The fatality was an infant who had not reached the age of vaccination, but a vaccine given during pregnancy could have prevented such a severe course of the disease.

The SPCK also reminds the public that infants are at the highest risk of serious illness and death from whooping cough, and in EU/EEA countries almost all deaths have occurred in this age group - babies under three months.

Dace Zavadska, infectologist, head of the Family Vaccination Center at the Children's Clinical University Hospital (BKUS) and chair of the National Council for Immunization, also said that this year has seen a marked increase in the number of whooping cough cases - this can also be seen in hospital.

She said that most of the pertussis patients admitted to BKUS this year have been unvaccinated children under one year of age, but there have also been older children, also unvaccinated.

All these children have had serious clinical symptoms and a long recovery period.

Whooping cough is most dangerous in the first year of life, especially in the first six months, when it can also be life-threatening. Zavadska calls on GPs, midwives, gynecologists, and everyone else to remind expectant mothers how important, effective, and safe it is to receive the whooping cough vaccine during pregnancy.

It is a vaccine paid for by the state.
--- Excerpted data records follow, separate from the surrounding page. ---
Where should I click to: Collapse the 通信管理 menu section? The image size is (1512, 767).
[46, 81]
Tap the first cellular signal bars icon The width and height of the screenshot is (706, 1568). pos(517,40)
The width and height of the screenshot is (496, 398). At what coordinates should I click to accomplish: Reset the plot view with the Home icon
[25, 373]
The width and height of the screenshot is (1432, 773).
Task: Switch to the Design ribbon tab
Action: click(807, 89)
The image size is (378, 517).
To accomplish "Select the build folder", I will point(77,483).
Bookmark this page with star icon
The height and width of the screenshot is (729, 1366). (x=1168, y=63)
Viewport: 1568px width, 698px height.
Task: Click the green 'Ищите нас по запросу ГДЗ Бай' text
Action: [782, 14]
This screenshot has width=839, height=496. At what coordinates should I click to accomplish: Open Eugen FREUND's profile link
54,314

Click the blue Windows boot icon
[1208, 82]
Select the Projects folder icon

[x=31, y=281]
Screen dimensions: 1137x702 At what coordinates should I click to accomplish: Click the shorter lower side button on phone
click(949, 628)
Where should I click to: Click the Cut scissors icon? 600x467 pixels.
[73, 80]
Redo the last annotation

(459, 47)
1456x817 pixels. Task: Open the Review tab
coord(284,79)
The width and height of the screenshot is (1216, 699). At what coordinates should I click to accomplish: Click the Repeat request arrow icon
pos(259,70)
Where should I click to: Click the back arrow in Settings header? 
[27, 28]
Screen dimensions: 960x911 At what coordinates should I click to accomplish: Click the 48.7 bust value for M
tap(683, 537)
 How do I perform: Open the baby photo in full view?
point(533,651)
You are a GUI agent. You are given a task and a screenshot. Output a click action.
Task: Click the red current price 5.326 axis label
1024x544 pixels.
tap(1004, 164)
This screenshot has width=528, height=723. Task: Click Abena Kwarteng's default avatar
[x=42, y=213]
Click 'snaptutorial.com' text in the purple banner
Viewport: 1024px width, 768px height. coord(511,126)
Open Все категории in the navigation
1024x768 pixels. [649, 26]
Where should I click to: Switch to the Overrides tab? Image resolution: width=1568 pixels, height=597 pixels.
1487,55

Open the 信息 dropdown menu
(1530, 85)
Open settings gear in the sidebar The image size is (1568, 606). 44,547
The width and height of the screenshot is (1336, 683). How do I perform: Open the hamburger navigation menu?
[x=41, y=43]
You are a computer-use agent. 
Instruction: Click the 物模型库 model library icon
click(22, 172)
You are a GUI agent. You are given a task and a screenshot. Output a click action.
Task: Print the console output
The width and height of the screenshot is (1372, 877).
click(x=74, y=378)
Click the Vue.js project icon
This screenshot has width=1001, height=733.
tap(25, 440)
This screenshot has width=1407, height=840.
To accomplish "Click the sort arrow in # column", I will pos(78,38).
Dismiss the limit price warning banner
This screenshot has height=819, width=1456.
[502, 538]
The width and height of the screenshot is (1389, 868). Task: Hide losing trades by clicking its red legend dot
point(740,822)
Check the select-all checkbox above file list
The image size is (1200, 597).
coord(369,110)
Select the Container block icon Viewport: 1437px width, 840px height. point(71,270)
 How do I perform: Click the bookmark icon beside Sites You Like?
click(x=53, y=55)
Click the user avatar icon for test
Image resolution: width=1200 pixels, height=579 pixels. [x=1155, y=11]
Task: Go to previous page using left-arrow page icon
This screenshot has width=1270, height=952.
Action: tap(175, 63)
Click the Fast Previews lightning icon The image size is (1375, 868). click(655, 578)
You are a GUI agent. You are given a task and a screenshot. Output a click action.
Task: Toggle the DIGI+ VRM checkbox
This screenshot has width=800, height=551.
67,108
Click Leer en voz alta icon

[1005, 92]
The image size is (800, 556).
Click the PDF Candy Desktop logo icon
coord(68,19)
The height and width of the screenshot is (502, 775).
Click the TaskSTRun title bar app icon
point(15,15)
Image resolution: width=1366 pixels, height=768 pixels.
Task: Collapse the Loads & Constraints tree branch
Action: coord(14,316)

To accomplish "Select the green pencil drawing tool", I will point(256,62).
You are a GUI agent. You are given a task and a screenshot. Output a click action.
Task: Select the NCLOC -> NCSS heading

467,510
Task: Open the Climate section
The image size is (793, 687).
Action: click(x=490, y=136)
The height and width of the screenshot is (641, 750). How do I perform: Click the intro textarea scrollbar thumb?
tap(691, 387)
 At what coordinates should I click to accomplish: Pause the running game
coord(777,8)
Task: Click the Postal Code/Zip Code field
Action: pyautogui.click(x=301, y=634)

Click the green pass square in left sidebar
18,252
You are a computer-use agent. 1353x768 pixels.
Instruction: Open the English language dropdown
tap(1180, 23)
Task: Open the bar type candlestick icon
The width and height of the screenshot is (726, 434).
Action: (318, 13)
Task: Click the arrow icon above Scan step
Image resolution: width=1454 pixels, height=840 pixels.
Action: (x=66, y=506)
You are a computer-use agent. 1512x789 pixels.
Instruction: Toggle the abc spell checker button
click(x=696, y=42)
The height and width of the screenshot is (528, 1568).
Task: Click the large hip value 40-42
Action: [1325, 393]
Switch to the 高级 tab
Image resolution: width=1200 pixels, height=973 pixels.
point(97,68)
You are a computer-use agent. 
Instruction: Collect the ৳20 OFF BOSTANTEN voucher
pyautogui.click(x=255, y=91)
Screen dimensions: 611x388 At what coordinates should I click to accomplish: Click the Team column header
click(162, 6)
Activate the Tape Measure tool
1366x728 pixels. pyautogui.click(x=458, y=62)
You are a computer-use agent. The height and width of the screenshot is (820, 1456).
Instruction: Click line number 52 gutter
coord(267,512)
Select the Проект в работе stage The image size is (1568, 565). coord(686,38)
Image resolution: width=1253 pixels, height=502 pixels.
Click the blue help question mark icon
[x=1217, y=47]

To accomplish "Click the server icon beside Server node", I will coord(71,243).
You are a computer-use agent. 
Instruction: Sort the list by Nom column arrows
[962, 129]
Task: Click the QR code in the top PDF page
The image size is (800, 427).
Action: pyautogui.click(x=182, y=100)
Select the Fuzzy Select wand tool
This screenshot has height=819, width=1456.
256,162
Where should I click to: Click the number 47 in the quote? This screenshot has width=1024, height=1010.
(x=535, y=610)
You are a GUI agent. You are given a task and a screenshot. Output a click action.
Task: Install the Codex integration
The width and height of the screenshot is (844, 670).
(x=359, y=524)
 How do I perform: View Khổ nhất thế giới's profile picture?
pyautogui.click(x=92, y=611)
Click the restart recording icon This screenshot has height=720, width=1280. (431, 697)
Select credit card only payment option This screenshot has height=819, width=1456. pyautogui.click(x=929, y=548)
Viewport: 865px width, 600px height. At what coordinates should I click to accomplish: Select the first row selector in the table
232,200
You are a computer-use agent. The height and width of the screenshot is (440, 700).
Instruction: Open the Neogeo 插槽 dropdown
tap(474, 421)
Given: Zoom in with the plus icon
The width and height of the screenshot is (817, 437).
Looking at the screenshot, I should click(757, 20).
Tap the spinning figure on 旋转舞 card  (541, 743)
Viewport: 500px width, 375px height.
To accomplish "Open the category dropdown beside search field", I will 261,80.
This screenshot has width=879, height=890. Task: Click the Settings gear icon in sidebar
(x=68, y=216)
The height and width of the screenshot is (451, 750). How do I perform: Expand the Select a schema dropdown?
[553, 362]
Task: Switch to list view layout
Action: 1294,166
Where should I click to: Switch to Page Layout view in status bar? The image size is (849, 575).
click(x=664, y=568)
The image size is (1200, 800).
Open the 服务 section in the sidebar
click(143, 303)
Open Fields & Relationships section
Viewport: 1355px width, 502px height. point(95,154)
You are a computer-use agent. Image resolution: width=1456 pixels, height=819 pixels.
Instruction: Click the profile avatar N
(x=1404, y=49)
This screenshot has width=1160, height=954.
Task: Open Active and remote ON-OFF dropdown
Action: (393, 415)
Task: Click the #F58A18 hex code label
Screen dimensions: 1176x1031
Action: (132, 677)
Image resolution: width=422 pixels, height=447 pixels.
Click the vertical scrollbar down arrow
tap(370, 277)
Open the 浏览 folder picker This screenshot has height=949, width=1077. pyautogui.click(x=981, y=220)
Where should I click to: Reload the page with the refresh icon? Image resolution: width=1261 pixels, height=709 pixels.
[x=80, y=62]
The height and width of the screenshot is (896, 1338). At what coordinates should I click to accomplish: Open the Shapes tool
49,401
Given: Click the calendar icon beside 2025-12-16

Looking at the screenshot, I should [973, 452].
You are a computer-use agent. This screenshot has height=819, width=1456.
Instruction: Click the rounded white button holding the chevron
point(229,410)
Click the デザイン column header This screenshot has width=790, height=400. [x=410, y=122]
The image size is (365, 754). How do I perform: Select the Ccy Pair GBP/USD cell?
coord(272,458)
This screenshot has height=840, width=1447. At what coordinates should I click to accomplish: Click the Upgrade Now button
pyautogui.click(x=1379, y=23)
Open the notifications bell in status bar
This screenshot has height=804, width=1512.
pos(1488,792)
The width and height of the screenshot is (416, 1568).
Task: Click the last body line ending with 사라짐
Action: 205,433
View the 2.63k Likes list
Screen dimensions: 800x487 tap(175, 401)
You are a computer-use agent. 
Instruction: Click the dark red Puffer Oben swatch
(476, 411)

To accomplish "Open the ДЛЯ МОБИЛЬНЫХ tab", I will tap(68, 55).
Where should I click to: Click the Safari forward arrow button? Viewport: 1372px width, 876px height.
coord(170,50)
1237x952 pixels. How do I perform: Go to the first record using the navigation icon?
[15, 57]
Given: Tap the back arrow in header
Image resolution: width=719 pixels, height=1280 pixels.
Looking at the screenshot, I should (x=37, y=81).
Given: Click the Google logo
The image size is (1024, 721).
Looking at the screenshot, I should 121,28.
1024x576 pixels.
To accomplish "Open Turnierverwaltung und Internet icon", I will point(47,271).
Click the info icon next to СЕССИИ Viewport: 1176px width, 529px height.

It is equally important to vaccinate babies after birth, as soon as they reach the required vaccination age.

The infectologist explained that whooping cough usually manifests itself in both severe coughing fits, which can last for several minutes without being able to draw breath, and in a marked change in blood cell counts, leading to complications.

Whooping cough is a vaccine-preventable infection, and the first vaccine against it was developed in 1930. Since then, the vaccine has been improved and made more effective, and since the 1990s, Europe has been using very safe, well-tolerated, and highly effective combination vaccines that also contain a pertussis component.

The first dose of the vaccine containing the pertussis component starts when the child is two months old.

In Latvia, subsequent doses are given at four, six, and 12 months of age, followed by booster vaccines.

Effective protection is only established after the third dose, so if all doses are received on time, the child is protected from about six months of age.